My rating: 2 of 5 stars
It’s hard to really explain what this book is about. on the face of it, it is about an experienced sailor named Charlie Marlow who takes a job as a riverboat captain exporting ivory in order fulfill a dream of exploring the African Congo. In reality it is about the contrast of savagery vs. civilization and the greed of westerners taking advantage of the underdeveloped native inhabitants. Marlows journey leads to a mild obsession with a man named Kurtz, who was once noted for his brilliance and ideals of bringing culture to the savages but instead has placed himself as a deity among the natives, and who has himself reverted to savage ways.

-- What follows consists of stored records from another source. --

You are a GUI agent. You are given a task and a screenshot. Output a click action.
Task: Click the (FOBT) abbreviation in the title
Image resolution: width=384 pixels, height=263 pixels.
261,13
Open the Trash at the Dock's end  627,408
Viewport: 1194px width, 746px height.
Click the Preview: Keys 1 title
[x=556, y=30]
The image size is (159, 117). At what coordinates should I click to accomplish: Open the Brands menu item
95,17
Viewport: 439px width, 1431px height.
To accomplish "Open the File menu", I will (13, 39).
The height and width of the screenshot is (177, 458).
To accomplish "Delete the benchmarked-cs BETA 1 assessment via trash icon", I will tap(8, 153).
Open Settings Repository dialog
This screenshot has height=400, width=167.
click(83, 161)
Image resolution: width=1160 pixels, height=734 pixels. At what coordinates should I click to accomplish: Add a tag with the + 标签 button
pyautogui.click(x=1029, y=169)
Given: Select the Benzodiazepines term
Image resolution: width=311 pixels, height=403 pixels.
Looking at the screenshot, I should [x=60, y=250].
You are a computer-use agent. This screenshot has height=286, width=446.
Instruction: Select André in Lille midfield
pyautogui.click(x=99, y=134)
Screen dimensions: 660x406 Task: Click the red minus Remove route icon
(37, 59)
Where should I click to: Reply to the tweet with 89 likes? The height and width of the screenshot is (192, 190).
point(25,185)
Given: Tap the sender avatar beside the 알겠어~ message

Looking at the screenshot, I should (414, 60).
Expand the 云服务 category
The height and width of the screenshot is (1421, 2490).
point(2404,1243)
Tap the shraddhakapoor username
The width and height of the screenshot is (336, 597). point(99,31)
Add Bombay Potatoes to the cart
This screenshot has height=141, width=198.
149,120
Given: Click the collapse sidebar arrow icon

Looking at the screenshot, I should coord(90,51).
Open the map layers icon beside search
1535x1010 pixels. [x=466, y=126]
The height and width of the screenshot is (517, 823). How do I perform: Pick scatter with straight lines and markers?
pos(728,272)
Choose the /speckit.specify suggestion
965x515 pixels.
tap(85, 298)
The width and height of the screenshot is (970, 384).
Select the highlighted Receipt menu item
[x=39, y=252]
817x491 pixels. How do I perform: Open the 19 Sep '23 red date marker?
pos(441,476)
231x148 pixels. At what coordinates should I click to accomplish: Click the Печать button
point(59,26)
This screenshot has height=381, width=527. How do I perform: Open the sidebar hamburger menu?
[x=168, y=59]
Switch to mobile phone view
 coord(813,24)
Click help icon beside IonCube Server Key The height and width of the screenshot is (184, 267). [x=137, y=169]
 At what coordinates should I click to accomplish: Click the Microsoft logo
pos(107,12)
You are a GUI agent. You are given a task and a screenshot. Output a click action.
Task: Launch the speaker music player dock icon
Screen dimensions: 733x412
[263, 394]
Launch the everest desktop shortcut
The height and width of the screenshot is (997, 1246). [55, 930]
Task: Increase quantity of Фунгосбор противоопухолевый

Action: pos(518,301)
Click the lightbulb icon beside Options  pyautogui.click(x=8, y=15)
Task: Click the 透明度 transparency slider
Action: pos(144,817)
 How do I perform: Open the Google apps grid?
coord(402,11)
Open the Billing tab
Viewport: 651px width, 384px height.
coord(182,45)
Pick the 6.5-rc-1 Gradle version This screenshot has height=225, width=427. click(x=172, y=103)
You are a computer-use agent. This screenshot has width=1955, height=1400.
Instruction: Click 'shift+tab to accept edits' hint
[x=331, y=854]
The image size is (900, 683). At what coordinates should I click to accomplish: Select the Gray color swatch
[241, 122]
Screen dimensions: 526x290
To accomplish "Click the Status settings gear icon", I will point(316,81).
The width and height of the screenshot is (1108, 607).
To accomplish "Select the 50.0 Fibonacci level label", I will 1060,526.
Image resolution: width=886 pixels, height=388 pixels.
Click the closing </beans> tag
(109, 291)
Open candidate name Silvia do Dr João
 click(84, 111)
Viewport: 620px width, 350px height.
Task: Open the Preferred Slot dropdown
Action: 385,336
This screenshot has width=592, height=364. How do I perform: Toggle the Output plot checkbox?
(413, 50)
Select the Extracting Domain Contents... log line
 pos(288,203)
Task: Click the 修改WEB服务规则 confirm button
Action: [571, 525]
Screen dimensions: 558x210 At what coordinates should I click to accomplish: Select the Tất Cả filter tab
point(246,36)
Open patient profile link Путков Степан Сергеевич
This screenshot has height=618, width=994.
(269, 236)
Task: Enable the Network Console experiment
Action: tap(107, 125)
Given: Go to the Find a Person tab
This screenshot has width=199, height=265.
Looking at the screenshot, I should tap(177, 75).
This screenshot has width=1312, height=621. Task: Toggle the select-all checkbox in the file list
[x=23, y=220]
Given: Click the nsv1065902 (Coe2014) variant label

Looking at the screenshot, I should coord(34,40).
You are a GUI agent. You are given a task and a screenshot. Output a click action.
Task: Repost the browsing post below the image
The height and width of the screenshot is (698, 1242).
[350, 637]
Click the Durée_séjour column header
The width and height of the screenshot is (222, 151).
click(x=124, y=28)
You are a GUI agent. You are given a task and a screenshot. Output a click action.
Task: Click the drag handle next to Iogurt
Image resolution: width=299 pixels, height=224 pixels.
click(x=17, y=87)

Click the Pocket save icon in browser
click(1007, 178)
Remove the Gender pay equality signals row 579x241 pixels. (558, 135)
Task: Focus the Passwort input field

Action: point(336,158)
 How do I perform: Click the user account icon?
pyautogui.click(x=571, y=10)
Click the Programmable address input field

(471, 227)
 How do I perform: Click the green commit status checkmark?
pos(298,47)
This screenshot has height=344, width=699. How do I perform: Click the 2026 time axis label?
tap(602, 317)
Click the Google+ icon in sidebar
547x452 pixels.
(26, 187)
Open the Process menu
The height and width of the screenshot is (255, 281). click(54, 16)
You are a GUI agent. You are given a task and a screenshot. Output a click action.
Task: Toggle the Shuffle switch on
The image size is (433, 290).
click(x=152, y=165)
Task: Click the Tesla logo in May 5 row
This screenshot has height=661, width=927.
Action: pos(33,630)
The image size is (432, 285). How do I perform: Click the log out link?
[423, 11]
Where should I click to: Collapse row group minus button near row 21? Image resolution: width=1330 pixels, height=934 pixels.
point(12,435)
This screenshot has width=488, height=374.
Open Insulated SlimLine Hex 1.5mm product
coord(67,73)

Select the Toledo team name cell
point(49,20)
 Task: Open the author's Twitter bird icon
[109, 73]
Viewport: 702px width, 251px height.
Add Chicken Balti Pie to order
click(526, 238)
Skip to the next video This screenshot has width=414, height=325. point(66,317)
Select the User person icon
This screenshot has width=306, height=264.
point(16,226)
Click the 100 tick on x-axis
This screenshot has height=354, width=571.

I’ve always considered myself quite immune to advertisement, but I found it quite amusing that shortly after I began reading this book, I had the sudden urge to re-watch the first season of ‘Lost’ on DVD. Anyone who has seen Lost and experienced the book will note that the similarities are actually quite limited, but the idea of a small group of people stranded in a remote jungle surrounded by savages still remains notable; In fact Joseph Conrad’s ‘Heart of Darkness’ is referenced several times throughout the first series.
This is the sort of book I’d imagine would be far more enjoyable to read in one sitting. As a novella, and at only 111 pages in length, it should of been a quick read, but like most of the books I’ve read recently, It was not a page-turner. I didn’t dislike the book, but because there were only three chapters there were also no logical breakpoints for the casual evening reader.
The truth is I actually really enjoyed Conrads writing. I’m unlikely to pick it up again any time soon, but regardless, it was an enjoyable read despite the fact that it’s quite simply a book riddled with subtext and glaringly obvious metaphors. I’m sure back when it was published in 1988, the idea of ‘comparing two things’ and ‘comparing things to other things’ was the pinnacle of literature, but here in 2013 it feels a little bit like beating a dead horse.
Not the best book I’ve ever read, but by far not the worst.